You know that wealth management is highly personal. The money matters of every individual are unique! Hundreds of high net worth individuals cannot have the same “risk appetite.”
Every situation has to be analyzed on its own merits. And ultimately, you will ask yourself one thing—are wealth management fees worth it?
Wealth management, in our opinion, is a low-volume, high-depth activity. Pillar Wealth Management took on only 17 clients last year.
But guess what, if any of those 17 clients call our office, we know them and their family by name. Feel free to start a conversation with us to get to know our working style.
We analyze what motivates our clients, their current financial situation, and what their scenario should be 5, 10, 20 years down the line. Going in such detail requires time and focus, something that volume-driven businesses cannot offer.

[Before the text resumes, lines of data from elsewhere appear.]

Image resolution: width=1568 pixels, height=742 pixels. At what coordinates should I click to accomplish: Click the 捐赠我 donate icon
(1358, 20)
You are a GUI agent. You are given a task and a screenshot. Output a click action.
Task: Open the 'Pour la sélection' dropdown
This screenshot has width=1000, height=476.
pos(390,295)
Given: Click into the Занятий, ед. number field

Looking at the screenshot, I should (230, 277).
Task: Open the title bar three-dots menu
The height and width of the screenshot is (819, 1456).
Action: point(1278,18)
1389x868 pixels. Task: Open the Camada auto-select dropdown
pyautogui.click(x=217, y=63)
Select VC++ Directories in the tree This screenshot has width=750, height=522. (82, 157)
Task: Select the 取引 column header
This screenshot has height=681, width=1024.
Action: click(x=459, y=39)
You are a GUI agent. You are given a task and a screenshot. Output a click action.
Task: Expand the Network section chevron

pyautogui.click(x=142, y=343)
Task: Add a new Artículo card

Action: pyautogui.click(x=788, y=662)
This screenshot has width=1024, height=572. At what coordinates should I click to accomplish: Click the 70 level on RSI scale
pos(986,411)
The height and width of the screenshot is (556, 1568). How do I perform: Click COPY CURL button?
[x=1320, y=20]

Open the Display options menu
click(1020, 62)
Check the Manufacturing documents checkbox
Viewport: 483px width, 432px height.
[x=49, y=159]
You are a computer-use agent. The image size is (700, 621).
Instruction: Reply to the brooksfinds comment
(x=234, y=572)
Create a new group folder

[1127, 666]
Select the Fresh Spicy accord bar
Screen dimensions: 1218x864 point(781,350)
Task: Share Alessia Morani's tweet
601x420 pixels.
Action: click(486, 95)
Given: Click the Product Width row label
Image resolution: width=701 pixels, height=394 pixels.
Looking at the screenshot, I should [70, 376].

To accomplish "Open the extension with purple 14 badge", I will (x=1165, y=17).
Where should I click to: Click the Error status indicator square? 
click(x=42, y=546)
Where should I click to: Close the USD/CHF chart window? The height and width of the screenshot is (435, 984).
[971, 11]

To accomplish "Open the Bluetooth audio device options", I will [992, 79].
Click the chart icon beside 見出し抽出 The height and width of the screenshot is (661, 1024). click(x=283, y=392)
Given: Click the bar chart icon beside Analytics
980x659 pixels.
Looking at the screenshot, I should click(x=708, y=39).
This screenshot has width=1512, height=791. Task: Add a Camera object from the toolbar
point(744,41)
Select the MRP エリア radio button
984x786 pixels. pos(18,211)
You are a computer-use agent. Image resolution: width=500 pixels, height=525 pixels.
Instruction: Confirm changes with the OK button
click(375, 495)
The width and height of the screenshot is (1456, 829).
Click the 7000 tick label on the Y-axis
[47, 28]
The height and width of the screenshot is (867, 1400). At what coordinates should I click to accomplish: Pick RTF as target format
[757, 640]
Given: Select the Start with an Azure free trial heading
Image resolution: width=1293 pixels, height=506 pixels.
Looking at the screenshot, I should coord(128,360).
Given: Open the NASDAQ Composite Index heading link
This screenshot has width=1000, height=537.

Besides personalization, wealth managers should also be able to offer ethical and professional advisory services. After all, even small decisions can make a difference of millions of dollars.
Pillar Wealth Management works on a fee-only model. It means we do not earn commissions from products that we recommend. Our wealth management fees are transparent.
If we suggest something, it is because that product can really make a difference to your financial goals and not because we can profit from it.
PillarWM is registered as a fiduciary and is, therefore, bound to do everything in the best interests of its clients.
Lastly, Pillar Wealth Management has other “non-negotiables” like saving you at least $100,000 for every $10 million in investible assets as well as measuring progress with regularity and in unique ways.
Hutch Ashoo and Christopher Snyder are the expert founders of the independent, fee-only, and fiduciary wealth management firm Pillar Wealth Management.
If you would like to speak with them or simply ask any questions about how custom and trusted wealth management advice is offered to high net worth individuals with $5 million to $500 million in investible assets, then feel free to start a conversation. We’ll be very clear about our wealth management fees.
What Do Wealth Management Fees Include?
How wealth-management fees work depends on the wealth advisor and the firm they work for.
When you have identified an advisor with whom you will work on the management of your wealth, make sure you know how much you are going to pay for the service the advisor will offer you.
The wealth manager will charge an advisory fee. Besides the fee for advice, the advisor might also be paid some percentage value of the client’s managed assets (AUM), and this is also negotiable. It may decrease as the AUM increases.
The advisor may charge a fixed annual fee for financial advice, which will typically vary with the value of the assets. They may also charge a fixed fee for a particular product, such as a retirement plan or an estate plan.
Some advisors will charge an hourly rate for their services, and clients should determine what services are covered under this type of arrangement.
Percentage fees
Percentage fees will cover the costs of making investments on your behalf, but in some cases, they may not cover account maintenance or other services. This should be a question for the advisor to answer.
Often, percentage fees do not cover the expenses charged by mutual fund and ETF managers.
To be 100% transparent, we published this page to help filter through the mass influx of prospects, who come to us through our website and referrals, to gain only a handful of the right types of new clients who wish to engage us.
We enjoy working with high net worth and ultra-high net worth investors and families who want what we call financial serenity – the feeling that comes when you know your finances and the lifestyle you desire have been secured for life, and that you don’t have to do any of the work to manage and maintain it because you hired a trusted advisor to take care of everything.